Shuhei Yoshida confirmou publicamente o que muitos suspeitavam nos bastidores da Sony: ele foi demitido da liderança da PlayStation Studios em 2019 depois de se recusar a atender exigências que descreveu como “ridículas” feitas pelo então CEO Jim Ryan. A revelação foi feita durante o festival australiano de jogos ALT: GAMES 2026, em um relato que misturou seriedade e um tom bem-humorado.
“Depois de 11 anos liderando o desenvolvimento first-party, fui demitido do cargo. Jim Ryan queria me remover porque eu não obedecia a ele. Ele pediu para fazer algumas coisas ridículas, e eu disse não”, declarou Yoshida, acrescentando que a situação era complicada também pelo fato de os dois se conhecerem desde os tempos do PS1, o que tornava a dinâmica de chefe e subordinado desconfortável para ambos.
Um legado que fala por si mesmo

A trajetória de Yoshida à frente dos PlayStation Studios é um inventário dos maiores sucessos da Sony no mercado de jogos.
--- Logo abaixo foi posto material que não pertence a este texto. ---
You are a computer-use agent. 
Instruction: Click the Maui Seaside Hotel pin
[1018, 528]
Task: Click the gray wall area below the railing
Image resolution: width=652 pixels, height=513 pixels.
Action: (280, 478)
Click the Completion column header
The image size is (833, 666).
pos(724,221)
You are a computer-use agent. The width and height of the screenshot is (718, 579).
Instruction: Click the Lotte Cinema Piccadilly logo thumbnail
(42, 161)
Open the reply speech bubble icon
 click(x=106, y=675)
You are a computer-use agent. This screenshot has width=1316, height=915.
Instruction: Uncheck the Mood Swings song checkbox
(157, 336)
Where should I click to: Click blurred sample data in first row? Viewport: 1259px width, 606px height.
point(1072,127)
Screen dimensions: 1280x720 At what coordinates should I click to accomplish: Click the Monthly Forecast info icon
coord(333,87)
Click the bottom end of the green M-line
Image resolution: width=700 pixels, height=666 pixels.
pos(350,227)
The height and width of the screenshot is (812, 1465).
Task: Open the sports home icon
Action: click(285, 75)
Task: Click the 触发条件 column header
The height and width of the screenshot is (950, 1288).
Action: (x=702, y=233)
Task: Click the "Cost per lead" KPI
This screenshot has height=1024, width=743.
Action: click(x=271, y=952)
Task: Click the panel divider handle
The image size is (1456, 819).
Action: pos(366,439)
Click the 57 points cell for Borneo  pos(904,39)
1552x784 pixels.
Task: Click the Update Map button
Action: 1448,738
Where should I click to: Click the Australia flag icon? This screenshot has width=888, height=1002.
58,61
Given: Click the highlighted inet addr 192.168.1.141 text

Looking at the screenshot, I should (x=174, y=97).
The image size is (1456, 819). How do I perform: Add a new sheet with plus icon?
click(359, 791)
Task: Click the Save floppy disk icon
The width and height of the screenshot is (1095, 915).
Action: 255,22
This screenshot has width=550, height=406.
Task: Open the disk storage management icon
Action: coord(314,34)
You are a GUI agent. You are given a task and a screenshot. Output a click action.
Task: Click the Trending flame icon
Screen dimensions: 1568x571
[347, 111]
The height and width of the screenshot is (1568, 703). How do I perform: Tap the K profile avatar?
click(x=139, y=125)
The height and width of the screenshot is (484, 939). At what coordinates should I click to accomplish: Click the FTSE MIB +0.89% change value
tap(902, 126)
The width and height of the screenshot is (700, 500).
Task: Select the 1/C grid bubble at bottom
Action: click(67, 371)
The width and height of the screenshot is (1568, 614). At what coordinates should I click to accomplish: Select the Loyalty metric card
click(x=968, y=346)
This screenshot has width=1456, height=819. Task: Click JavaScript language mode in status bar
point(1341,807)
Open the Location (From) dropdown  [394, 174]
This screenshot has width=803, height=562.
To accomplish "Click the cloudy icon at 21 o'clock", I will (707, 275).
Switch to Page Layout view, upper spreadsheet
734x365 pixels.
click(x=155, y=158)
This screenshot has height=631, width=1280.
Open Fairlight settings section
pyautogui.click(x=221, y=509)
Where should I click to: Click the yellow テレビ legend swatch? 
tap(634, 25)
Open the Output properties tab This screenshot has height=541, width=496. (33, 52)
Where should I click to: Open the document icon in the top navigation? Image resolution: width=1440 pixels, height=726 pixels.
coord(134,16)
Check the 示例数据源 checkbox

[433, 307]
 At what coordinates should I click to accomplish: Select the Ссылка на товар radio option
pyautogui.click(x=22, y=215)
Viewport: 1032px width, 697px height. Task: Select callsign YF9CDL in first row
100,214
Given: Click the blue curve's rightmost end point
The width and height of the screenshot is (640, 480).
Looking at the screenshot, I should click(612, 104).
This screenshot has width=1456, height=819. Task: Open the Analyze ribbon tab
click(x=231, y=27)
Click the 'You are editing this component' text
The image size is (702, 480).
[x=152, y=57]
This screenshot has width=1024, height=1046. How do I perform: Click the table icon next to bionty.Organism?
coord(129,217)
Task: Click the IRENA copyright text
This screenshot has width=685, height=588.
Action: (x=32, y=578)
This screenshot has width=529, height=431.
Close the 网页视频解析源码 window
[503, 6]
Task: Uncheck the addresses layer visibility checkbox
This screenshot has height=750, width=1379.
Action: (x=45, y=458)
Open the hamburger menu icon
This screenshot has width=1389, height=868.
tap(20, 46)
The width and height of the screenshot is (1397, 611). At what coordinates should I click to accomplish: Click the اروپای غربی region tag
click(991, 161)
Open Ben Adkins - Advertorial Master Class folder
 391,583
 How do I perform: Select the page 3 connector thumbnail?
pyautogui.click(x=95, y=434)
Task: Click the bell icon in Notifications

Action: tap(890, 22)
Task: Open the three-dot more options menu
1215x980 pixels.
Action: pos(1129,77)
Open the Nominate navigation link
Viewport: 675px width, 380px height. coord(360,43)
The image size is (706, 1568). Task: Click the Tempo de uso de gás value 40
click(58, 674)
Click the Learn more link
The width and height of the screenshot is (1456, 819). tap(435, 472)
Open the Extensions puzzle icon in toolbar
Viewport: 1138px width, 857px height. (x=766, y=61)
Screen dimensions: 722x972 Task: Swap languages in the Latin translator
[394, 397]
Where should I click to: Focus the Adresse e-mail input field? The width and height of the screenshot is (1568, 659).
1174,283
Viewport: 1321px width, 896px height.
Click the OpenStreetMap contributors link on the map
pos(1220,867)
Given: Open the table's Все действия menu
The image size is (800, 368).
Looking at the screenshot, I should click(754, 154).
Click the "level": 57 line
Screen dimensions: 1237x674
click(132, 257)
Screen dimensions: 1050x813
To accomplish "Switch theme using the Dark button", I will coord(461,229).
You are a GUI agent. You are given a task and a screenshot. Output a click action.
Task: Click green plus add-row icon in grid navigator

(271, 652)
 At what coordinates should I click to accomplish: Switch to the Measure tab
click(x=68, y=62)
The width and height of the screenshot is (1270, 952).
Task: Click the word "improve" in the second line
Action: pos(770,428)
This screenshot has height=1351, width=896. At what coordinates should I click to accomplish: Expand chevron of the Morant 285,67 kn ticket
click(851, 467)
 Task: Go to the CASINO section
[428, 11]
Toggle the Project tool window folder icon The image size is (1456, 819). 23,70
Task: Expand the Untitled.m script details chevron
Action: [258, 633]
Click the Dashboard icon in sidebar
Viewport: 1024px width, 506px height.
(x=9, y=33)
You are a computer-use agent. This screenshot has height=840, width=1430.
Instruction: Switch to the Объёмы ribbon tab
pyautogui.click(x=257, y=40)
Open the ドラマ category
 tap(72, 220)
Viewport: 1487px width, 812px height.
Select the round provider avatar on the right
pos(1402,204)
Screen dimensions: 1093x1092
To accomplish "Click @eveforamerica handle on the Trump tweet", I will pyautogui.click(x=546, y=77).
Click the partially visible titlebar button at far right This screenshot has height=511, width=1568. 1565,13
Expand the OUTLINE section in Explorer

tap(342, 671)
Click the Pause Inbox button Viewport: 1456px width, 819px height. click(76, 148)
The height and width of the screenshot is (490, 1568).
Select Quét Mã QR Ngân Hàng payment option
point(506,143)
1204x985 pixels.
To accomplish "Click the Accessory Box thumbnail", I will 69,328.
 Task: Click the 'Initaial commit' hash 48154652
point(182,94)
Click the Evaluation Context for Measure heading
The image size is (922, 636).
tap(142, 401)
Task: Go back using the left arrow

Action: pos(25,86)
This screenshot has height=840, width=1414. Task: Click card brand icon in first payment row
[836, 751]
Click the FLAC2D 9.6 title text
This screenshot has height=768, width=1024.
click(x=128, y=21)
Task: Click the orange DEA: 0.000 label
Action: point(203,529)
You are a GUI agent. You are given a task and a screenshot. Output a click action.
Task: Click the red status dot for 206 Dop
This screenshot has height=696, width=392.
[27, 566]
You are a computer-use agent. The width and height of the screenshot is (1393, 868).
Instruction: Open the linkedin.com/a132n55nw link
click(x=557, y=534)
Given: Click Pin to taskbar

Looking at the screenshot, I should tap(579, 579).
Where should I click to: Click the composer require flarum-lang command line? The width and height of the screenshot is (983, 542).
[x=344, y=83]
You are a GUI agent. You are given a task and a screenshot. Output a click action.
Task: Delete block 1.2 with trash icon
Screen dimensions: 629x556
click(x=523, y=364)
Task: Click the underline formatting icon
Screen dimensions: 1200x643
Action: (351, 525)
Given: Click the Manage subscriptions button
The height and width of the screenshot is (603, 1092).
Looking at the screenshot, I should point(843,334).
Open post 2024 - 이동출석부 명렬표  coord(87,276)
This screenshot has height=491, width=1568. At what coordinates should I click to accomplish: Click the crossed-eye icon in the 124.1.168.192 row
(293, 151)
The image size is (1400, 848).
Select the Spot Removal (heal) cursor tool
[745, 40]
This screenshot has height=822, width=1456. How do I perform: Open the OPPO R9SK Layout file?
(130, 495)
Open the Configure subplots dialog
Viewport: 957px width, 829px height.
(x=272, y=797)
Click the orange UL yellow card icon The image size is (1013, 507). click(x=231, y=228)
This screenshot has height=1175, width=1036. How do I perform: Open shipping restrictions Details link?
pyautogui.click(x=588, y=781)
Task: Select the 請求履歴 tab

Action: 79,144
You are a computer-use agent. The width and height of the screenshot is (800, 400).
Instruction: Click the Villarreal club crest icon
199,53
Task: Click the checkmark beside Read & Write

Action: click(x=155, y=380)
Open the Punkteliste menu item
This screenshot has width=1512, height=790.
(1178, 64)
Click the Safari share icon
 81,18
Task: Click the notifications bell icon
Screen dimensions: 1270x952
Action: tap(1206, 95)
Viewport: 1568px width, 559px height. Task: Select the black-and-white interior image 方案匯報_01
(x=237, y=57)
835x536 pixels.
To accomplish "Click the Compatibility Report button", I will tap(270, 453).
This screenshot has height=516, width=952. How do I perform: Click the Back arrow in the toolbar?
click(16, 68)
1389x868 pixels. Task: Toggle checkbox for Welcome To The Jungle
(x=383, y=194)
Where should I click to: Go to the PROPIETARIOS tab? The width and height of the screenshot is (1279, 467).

Sob sua gestão, God of War, Uncharted, The Last of Us e Ghost of Tsushima foram desenvolvidos e lançados, consolidando a reputação da PlayStation por experiências single-player de altíssima qualidade. Ghost of Tsushima foi um dos últimos projetos que acompanhou diretamente antes da saída forçada.
Após ser removido da liderança, Yoshida não deixou a Sony imediatamente. Permaneceu na empresa em um papel focado no suporte ao desenvolvimento indie, função que exerceu até janeiro de 2025, quando encerrou uma carreira de 31 anos na companhia.
O que torna a revelação ainda mais intrigante é o contexto do que veio depois. Jim Ryan e Hermen Hulst lideraram a aposta massiva da PlayStation em jogos como serviço, estratégia que resultou em fracassos retumbantes como Concord, considerado um dos maiores desastres comerciais da história da empresa. Estúdios foram fechados, desenvolvedores demitidos em massa, e o querido Bluepoint Games, responsável pelo remake de Demon’s Souls, chegou a propor um remake de Bloodborne antes de ver seu projeto de God of War online cancelado.
Yoshida afirmou anteriormente que os estúdios não foram forçados por Ryan a trabalhar em jogos de serviço, mas a pergunta inevitável permanece sem resposta: seriam as tais demandas “ridículas” parte dessa virada estratégica que custou tão caro à PlayStation? Com a Sony agora se preparando para o PS6 e obrigada a repensar toda essa abordagem, a saída de Yoshida parece cada vez mais um ponto de inflexão que moldou, para o pior, os anos seguintes da empresa.